Records to use -

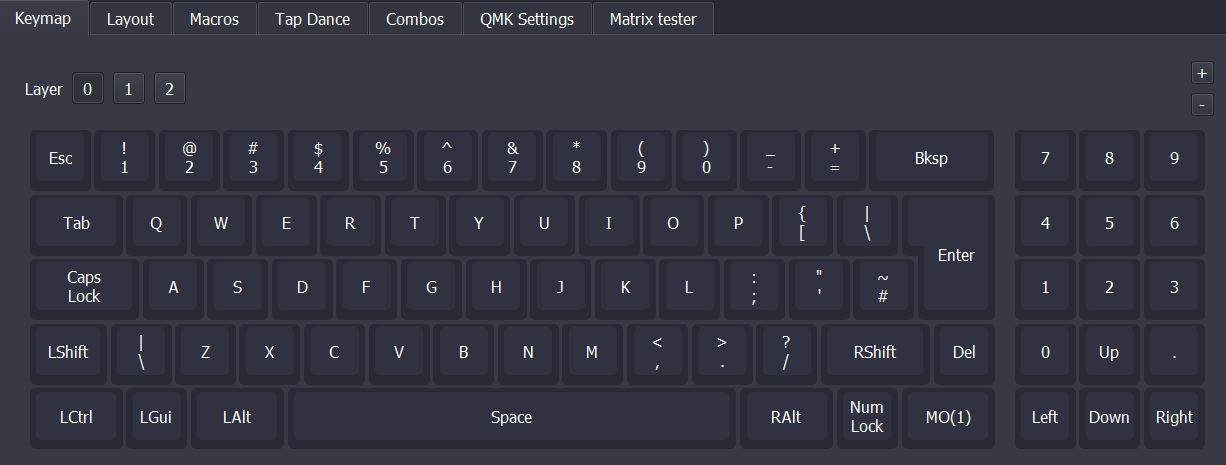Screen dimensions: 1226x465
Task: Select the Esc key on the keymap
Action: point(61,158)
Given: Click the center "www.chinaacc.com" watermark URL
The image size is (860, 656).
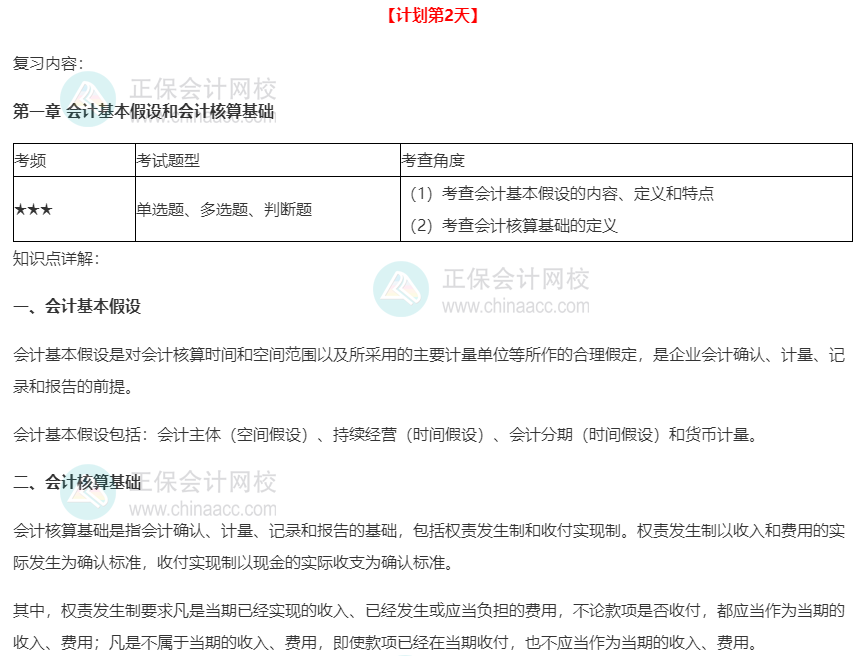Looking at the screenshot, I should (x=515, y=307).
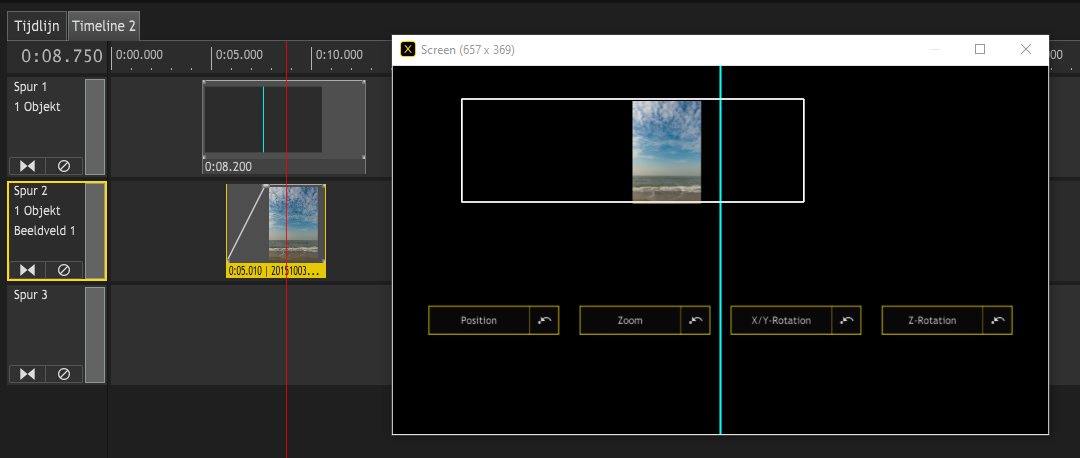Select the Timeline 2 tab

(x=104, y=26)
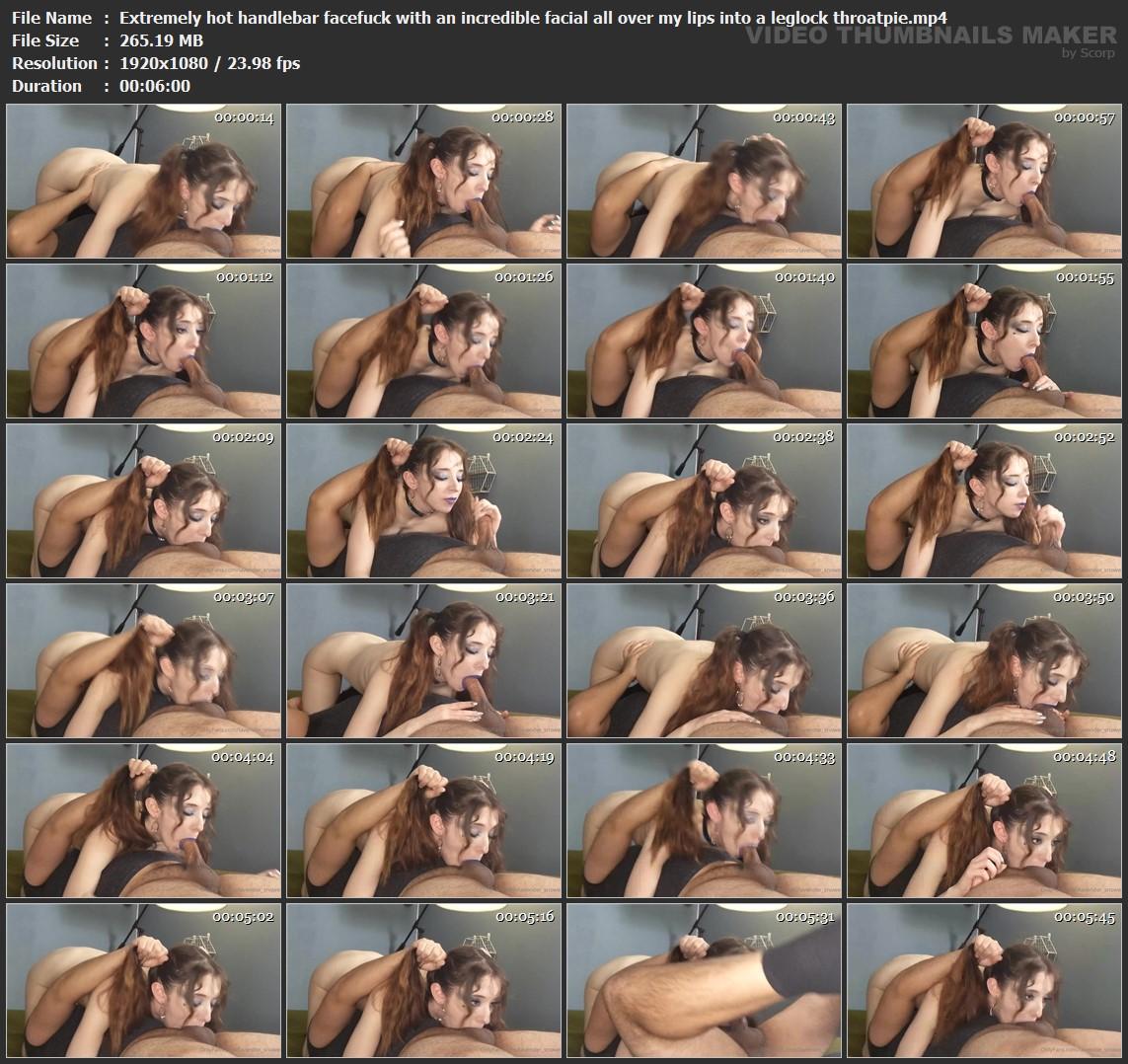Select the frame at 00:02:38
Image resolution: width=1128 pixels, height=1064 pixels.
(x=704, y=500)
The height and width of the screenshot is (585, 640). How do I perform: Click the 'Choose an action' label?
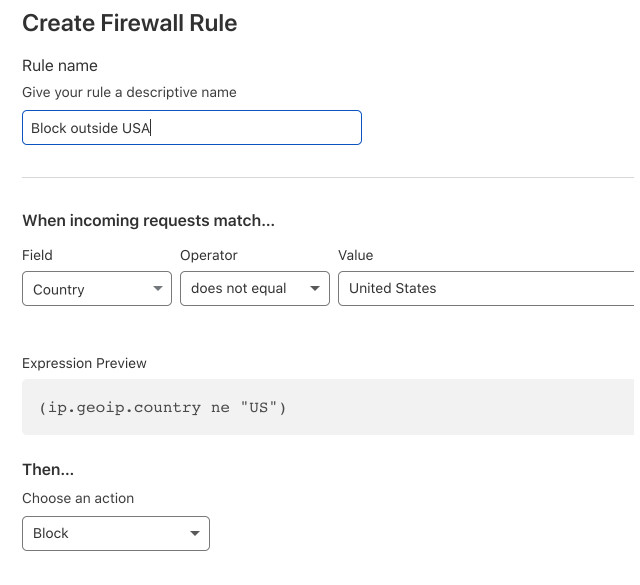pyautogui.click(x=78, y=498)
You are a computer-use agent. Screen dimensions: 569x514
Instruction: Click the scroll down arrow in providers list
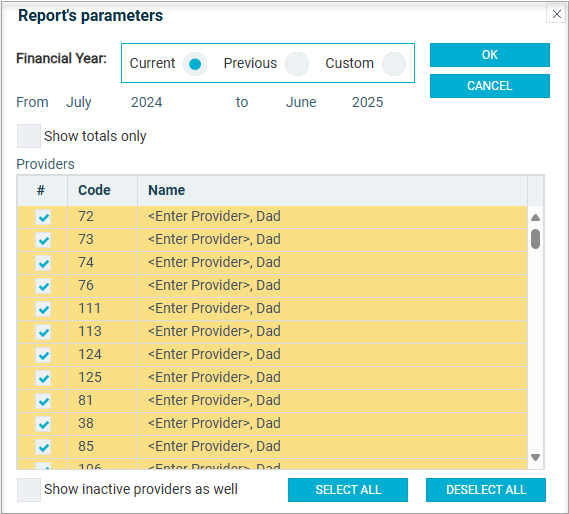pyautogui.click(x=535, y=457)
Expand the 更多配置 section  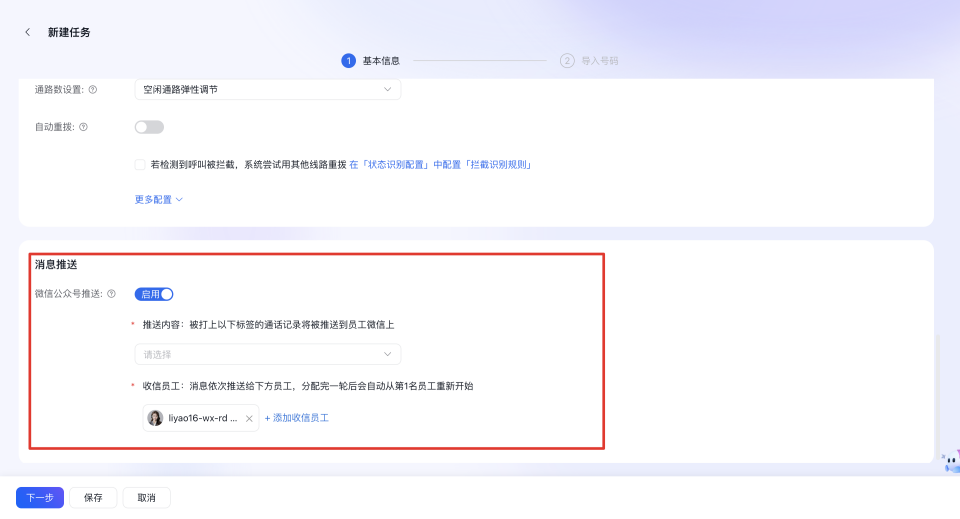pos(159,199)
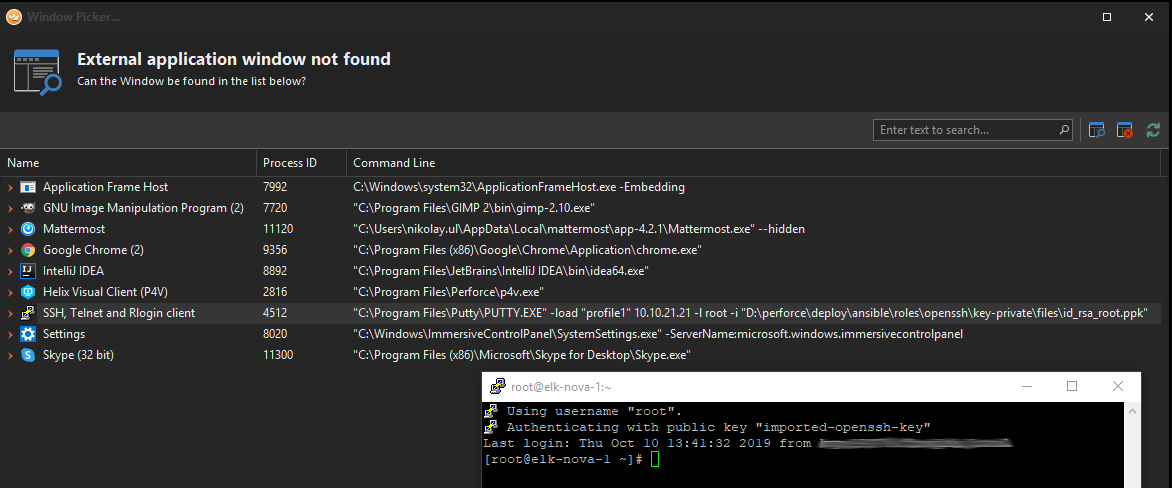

Work order - Using the entries above, reproduce word for word only the lines from the one that contains "The height and" to the one that contains "You are a computer-use", both ends included, and drop every picture.

Solution -
The height and width of the screenshot is (585, 640). How do I perform: Click the 'Choose an action' label?
pyautogui.click(x=78, y=498)
You are a computer-use agent. Screen dimensions: 569x514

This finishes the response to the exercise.